PRINCETON, NJ -- On the eve of the Super Tuesday election, Hillary Clinton and Barack Obama remain closely matched in national Democratic voters' nomination preferences. Gallup Poll Daily tracking data from Feb. 1-3 show Hillary Clinton the top choice of 47% of Democratic voters and Barack Obama the preferred nominee of 43%.
An analysis of the preferences of eligible Democratic primary voters in the 23 states holding Democratic primaries or caucuses Tuesday finds results similar to the overall national results. Forty-nine percent of Democrats and (where eligible to participate) Democratic-leaning independents in Super Tuesday states favor Clinton for the nomination, while 44% choose Obama. This analysis is based on tracking data from Jan. 30-Feb. 3, all collected since John Edwards suspended his campaign.
The daily Democratic figures continue to suggest that the Democratic race is still quite fluid as voters in many states come to final voting decisions in the next day and a half.

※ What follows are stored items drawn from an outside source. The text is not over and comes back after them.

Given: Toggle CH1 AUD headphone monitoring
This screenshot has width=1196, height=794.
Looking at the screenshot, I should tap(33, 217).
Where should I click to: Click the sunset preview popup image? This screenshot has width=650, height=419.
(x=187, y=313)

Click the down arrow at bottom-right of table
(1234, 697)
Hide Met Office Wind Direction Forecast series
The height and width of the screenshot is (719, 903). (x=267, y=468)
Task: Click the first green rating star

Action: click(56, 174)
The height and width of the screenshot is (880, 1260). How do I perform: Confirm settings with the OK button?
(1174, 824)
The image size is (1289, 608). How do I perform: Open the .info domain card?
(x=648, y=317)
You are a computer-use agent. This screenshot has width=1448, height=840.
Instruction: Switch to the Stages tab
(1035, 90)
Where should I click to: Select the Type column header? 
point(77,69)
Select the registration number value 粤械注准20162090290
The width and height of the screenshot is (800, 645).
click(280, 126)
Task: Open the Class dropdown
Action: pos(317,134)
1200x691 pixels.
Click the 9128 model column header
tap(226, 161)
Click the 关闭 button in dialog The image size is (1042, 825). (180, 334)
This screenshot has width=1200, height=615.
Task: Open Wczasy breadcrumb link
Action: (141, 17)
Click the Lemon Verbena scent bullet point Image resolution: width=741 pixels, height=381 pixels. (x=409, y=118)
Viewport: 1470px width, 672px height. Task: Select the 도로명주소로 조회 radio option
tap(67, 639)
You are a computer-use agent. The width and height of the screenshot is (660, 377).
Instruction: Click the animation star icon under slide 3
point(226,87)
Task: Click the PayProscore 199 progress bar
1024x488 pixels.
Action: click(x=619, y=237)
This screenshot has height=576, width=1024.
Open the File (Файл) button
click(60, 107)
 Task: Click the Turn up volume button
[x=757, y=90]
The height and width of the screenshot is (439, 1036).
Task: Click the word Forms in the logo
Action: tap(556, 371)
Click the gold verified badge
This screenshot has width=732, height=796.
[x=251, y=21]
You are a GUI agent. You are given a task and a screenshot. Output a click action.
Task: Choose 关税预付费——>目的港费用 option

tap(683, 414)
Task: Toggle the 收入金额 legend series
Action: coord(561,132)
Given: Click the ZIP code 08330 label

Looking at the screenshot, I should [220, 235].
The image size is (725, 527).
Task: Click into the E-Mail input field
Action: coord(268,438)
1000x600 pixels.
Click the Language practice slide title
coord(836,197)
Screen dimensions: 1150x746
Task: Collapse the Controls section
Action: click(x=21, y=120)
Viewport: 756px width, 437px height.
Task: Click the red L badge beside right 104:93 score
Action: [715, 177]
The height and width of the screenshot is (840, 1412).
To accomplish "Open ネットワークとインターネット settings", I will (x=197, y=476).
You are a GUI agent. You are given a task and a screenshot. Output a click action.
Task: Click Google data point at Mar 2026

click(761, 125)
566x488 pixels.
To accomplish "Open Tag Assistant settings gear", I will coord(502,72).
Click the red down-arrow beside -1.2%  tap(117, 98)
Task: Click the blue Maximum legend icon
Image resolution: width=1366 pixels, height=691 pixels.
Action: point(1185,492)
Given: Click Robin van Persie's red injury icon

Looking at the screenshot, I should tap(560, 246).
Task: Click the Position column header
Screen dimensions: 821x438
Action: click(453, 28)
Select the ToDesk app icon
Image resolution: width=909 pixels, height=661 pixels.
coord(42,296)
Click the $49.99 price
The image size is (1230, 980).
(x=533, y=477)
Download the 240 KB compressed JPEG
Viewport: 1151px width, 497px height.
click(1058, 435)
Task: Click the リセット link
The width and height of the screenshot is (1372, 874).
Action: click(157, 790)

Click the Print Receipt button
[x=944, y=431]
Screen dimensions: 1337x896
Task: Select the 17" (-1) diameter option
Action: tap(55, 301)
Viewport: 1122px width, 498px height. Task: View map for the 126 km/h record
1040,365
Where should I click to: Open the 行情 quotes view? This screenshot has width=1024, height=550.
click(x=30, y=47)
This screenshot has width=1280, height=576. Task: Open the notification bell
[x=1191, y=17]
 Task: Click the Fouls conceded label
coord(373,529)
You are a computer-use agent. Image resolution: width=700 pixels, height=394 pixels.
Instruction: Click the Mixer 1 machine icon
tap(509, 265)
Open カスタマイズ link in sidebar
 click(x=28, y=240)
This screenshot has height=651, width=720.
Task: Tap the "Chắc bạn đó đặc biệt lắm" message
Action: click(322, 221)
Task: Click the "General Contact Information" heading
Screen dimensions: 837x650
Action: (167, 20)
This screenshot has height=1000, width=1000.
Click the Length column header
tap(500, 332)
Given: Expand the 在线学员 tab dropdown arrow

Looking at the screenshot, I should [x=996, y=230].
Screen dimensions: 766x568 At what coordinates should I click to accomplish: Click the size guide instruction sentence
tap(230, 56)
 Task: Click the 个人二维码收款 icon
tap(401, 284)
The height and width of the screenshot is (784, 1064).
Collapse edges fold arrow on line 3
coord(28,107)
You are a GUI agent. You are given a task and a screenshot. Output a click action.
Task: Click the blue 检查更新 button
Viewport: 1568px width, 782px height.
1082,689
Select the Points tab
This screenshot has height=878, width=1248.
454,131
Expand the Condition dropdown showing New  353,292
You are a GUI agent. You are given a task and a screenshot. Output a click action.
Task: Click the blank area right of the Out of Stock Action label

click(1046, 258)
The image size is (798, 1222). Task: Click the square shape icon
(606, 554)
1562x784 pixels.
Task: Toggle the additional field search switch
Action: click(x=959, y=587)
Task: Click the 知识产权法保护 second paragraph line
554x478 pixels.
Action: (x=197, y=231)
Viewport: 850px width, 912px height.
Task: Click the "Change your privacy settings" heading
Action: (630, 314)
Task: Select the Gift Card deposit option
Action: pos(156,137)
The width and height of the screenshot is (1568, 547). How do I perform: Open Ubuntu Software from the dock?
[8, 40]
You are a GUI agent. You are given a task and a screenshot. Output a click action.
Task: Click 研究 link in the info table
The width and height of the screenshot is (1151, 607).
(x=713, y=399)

John McCain continues to hold a commanding lead in the Republican race, leading Mitt Romney 45% to 25% among Republican voters in the Feb. 1-3 national data. McCain's lead has been 19 or 20 percentage points higher in each of the past three daily releases, and it is just as solid (43% to 25%) among Republicans and Republican-leaning independents eligible to vote in tomorrow's GOP primaries and caucuses. -- Jeff Jones
Methodology: Gallup is interviewing 1,000 U.S. adults nationwide each day during 2008. The results reported here are based on combined data from Feb. 1-3, 2008, including interviews with 1,083 Republican and Republican-leaning voters and 1,239 Democratic and Democratic-leaning voters. For results based on these samples, the maximum margin of sampling error is ±3 percentage points. In addition to sampling error, question wording and practical difficulties in conducting surveys can introduce error or bias into the findings of public opinion polls.
For results based on the 949 Democrats and Democratic-leaning independents voters who are eligible to vote in the Feb.5 Democratic presidential primaries and caucuses, the maximum margin of sampling error is ±4 percentage points. These results are based on aggregated tracking data from Jan. 30-Feb. 3.
For results based on the 697 Republicans and Republican-leaning independents voters who are eligible to vote in the Feb.5 Republican presidential primaries and caucuses, the maximum margin of sampling error is ±4 percentage points. These results are based on aggregated tracking data from Jan. 30-Feb. 3.